> _What the task requires_
There is material below. Print exactly the lines starting at the line with "Toggle sidebar with the hamburger menu icon" and ending at the line with "Click the magnifier search button", ends included, and no others.

■ ■ ■ ■

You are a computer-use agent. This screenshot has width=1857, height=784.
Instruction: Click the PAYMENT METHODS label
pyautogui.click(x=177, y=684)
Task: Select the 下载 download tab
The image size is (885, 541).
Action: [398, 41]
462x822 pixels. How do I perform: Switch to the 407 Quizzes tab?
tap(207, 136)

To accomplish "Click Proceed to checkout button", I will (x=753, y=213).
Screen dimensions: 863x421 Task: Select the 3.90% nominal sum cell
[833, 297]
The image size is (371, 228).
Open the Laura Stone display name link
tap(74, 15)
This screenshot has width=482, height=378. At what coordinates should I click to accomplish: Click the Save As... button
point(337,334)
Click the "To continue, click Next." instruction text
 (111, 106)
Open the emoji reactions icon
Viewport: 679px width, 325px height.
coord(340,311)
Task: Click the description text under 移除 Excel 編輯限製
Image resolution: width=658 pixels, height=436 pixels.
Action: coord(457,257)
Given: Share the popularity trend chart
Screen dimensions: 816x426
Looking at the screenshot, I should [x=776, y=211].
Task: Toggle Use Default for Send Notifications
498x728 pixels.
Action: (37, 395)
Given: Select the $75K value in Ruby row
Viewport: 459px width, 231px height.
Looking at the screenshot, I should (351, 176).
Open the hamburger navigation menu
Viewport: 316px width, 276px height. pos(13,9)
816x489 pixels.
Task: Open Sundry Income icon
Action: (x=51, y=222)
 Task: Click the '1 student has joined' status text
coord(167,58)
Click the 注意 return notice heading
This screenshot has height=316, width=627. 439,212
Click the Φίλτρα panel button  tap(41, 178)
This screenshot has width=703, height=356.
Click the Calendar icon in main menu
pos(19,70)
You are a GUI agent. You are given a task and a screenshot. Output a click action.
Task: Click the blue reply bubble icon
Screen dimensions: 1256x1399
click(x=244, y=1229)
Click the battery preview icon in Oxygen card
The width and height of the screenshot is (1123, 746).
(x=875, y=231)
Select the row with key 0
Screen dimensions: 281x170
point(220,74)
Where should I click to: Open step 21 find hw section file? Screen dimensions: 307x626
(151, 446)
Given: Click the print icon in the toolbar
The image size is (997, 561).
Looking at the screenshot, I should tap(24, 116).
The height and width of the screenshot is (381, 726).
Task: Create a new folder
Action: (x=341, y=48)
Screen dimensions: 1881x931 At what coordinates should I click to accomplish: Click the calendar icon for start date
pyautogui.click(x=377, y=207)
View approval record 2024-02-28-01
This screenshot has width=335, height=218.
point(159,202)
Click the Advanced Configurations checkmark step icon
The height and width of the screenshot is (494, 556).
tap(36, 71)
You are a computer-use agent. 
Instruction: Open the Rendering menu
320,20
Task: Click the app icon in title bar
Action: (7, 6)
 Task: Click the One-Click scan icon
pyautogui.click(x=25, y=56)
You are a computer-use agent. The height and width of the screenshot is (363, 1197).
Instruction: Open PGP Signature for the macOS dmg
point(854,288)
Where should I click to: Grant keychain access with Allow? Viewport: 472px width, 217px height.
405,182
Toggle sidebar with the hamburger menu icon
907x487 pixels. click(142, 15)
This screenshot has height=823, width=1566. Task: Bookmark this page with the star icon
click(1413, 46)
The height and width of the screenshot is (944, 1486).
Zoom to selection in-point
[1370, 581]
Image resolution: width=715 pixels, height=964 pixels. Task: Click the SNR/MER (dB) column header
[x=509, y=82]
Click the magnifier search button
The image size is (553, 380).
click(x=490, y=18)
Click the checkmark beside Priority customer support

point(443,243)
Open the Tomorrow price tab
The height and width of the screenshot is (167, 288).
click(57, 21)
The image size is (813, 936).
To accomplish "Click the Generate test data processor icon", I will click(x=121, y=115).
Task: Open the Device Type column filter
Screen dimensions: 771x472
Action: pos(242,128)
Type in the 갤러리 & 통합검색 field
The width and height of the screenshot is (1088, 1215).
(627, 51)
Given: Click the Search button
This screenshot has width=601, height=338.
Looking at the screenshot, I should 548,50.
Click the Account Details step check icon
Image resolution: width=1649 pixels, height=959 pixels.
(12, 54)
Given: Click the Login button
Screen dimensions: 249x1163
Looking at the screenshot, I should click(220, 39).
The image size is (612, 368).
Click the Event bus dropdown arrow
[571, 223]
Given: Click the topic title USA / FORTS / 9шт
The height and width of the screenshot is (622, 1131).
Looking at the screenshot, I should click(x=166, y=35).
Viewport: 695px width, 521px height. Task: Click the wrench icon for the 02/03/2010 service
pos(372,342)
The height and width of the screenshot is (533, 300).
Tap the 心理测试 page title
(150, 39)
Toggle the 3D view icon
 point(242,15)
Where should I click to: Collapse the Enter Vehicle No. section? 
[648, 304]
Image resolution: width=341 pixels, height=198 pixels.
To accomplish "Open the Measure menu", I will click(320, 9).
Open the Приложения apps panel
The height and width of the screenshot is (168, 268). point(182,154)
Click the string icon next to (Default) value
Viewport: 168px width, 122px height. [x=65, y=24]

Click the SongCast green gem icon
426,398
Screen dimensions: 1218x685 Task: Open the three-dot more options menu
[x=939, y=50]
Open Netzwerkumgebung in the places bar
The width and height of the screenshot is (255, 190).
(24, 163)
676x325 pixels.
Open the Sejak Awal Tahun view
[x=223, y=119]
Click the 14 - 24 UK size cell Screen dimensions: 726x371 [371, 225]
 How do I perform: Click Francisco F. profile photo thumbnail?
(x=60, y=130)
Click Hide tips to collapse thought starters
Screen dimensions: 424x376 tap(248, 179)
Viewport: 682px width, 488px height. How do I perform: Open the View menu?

■ ■ ■ ■

> _Worked solution_
Toggle sidebar with the hamburger menu icon
907x487 pixels. click(142, 15)
This screenshot has height=823, width=1566. Task: Bookmark this page with the star icon
click(1413, 46)
The height and width of the screenshot is (944, 1486).
Zoom to selection in-point
[1370, 581]
Image resolution: width=715 pixels, height=964 pixels. Task: Click the SNR/MER (dB) column header
[x=509, y=82]
Click the magnifier search button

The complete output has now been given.